Henderson is careful to acknowledge that the Western narrative has often dominated our conversations about beauty. She looks to the Medieval Arab world, where “the practice of beautifying ugliness moved beyond mockery.” The 8th-century writer al-Jahiz saw value in what was “proper, useful or more profitable” rather than what was “straight or crooked.” Ribs, claws, and new moons were all examples of “twisted or crooked things that would be harmful or defective if they were even and straight.”
Many of Henderson’s case studies are reminders that ugliness depends upon time, gender, culture, and able-bodiedness. Not everyone has the option to commodify their outward appearance; the ability to do so rests highly with the court public opinion. It shifts and reshapes as years go by and views change. How many times have we looked back on a haircut from thirty years ago and thought, What were people thinking?
While the passage of time and the outwardly democratic nature of social media has facilitated diversity, particularly for women—think Dove’s Real Beauty campaign, or the public shaming of magazines that shamelessly airbrush their models—there are still beauty pageants and there are still lists that rank attractiveness, There is still a standard of beauty and there probably always will be. Beauty must exist in order for ugliness to exist, and vice versa. “Rather than binaries,” Henderson says, “ugliness and beauty seem to function more like binary stars, which fall into one another’s gravity and orbit each other while being constellated with many other stars.”
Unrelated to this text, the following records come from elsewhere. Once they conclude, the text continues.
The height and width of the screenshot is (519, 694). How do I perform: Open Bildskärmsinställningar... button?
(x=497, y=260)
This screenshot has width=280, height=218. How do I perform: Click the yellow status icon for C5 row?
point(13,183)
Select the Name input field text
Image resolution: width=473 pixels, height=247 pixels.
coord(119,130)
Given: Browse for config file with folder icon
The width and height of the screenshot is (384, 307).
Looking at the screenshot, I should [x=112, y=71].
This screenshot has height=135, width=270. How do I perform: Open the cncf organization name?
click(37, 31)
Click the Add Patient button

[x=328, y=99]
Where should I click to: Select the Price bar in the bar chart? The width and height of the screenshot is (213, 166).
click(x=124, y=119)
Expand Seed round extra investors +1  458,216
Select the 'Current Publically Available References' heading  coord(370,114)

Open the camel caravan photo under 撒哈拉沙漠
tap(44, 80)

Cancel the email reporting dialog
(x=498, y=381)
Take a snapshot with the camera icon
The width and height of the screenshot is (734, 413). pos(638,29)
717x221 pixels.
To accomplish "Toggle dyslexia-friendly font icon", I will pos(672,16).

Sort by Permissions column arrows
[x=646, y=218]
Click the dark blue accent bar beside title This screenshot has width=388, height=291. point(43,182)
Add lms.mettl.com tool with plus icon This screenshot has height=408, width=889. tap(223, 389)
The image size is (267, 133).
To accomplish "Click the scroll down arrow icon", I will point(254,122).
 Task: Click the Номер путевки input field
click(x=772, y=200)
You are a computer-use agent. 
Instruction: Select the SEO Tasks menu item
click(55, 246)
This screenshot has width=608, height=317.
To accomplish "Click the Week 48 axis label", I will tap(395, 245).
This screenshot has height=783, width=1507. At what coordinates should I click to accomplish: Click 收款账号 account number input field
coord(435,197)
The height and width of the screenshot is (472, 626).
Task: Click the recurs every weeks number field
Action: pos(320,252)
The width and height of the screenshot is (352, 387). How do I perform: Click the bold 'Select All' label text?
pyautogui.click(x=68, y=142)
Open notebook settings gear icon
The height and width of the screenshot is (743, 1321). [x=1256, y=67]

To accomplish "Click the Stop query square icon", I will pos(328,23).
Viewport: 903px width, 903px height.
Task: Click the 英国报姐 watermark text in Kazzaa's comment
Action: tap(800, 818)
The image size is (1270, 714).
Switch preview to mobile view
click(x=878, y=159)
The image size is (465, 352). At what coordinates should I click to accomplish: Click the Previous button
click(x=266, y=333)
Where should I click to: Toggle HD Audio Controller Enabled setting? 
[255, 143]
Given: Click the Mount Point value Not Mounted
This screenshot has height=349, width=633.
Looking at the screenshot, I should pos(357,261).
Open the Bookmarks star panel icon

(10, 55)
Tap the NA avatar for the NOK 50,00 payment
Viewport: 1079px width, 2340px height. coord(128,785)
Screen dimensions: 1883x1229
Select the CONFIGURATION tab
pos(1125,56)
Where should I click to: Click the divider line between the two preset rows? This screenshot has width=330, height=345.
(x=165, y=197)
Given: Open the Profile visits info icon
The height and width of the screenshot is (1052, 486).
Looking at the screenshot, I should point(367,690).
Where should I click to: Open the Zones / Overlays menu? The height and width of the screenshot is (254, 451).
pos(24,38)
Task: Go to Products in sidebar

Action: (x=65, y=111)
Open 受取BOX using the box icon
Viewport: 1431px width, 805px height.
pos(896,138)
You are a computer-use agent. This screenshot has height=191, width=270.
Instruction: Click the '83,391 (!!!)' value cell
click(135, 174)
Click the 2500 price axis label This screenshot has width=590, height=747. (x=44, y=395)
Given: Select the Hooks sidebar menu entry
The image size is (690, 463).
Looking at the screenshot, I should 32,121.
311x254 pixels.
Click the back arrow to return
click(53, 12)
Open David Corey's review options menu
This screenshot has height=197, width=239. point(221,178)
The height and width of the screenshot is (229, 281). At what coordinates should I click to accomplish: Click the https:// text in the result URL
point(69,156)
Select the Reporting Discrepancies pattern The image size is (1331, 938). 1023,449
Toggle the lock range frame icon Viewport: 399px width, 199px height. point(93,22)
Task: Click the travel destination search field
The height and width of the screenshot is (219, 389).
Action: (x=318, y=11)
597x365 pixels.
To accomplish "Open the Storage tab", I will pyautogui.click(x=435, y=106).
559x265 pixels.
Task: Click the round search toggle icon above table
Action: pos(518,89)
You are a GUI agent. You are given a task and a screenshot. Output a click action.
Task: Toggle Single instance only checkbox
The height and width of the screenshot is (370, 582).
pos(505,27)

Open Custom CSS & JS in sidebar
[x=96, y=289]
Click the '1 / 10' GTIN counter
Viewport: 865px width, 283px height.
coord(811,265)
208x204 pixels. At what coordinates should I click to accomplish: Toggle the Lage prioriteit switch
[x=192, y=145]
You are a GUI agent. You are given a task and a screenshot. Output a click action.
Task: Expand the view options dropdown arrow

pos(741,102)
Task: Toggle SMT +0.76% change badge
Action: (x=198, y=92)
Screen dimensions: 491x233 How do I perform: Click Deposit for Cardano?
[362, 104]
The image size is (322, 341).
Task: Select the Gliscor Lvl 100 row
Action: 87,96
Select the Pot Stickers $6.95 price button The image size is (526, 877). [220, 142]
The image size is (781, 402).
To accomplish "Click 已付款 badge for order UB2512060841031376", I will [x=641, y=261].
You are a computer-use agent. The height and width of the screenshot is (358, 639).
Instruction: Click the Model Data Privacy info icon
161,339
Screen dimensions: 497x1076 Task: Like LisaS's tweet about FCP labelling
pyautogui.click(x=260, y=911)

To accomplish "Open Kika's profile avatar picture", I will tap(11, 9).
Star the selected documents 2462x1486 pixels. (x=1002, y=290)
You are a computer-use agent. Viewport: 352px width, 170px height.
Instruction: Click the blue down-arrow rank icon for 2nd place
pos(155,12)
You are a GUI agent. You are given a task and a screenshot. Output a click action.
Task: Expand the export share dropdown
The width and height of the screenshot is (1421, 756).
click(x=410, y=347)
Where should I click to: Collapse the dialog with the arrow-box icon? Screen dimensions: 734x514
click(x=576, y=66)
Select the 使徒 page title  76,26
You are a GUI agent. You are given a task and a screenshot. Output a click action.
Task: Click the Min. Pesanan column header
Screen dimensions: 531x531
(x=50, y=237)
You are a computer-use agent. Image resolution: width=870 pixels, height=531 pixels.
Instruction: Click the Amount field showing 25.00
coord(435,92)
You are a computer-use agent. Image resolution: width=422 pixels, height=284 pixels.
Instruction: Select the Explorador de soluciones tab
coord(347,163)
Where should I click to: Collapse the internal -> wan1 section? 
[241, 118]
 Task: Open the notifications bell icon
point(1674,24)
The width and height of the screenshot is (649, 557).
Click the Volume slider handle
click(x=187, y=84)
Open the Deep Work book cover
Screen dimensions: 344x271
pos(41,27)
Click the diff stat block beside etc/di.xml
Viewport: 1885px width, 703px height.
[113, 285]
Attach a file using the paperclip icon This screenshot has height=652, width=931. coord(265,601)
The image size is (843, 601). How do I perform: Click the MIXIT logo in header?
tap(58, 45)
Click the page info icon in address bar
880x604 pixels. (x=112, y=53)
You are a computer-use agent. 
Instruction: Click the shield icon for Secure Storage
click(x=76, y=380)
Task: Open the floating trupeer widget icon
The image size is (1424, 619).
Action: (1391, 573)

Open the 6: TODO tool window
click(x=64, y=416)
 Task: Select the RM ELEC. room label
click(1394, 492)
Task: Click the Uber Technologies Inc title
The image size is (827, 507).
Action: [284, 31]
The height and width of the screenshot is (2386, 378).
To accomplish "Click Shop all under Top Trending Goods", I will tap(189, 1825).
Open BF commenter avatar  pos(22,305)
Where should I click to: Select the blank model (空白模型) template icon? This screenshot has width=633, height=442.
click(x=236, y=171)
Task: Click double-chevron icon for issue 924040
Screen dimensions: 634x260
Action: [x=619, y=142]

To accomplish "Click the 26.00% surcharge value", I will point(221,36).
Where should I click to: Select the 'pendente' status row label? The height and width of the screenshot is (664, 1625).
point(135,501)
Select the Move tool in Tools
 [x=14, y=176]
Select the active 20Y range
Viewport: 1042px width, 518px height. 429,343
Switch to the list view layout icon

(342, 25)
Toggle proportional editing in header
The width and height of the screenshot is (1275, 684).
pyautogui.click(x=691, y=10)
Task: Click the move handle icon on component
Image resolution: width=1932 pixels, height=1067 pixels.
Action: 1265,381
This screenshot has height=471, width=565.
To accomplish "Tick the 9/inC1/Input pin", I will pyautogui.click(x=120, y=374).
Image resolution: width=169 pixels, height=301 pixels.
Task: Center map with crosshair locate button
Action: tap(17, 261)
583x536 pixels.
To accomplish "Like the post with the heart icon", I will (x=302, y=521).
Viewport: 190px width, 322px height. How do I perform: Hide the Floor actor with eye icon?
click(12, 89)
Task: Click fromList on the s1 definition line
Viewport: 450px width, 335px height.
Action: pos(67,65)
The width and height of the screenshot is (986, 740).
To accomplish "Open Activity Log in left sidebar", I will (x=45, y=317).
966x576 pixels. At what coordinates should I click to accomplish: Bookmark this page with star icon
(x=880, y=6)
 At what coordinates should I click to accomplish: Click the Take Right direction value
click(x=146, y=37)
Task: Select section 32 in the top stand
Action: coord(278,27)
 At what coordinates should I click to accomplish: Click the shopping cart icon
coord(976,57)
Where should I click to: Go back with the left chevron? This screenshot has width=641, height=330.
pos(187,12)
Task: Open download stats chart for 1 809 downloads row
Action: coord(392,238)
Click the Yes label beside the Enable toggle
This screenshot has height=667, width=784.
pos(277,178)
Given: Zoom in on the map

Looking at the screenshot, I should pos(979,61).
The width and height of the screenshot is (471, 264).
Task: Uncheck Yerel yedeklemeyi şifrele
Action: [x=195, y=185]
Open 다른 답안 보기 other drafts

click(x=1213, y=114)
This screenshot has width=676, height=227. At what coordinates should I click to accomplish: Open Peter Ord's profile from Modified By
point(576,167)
Thus, writing a “cultural history” of ugliness is problematic. Henderson resists “perpetuat[ing] a catalogue of freaks” and instead “focuse[s] on figures who negotiated ugliness at moments when the word’s meaning both solidified and shifted.” Beginning with the prologue and continuing throughout the rest of the chapters, Henderson defends her analysis of ugliness beautifully, using poetic language that reads less like an art history textbook and more like philosophical musings:
By constellating, even blurring, the boundaries between ugliness and beauty, I am not attempting to characterize every star in the ugly universe as beautiful, or vice versa. If so, both words would lose their meaning, in a kind of hoarding where detritus is as valued as diamonds. The two concepts inhabit a wider grey space. Shadowed by changing cultural appropriations, both definitions keep shifting, through not only accumulation but negation.
Henderson insists that ugliness surrounds us. But tomorrow we might feel differently about that supposedly ugly dress. A different us—our next door neighbors, maybe—might feel differently about it right now.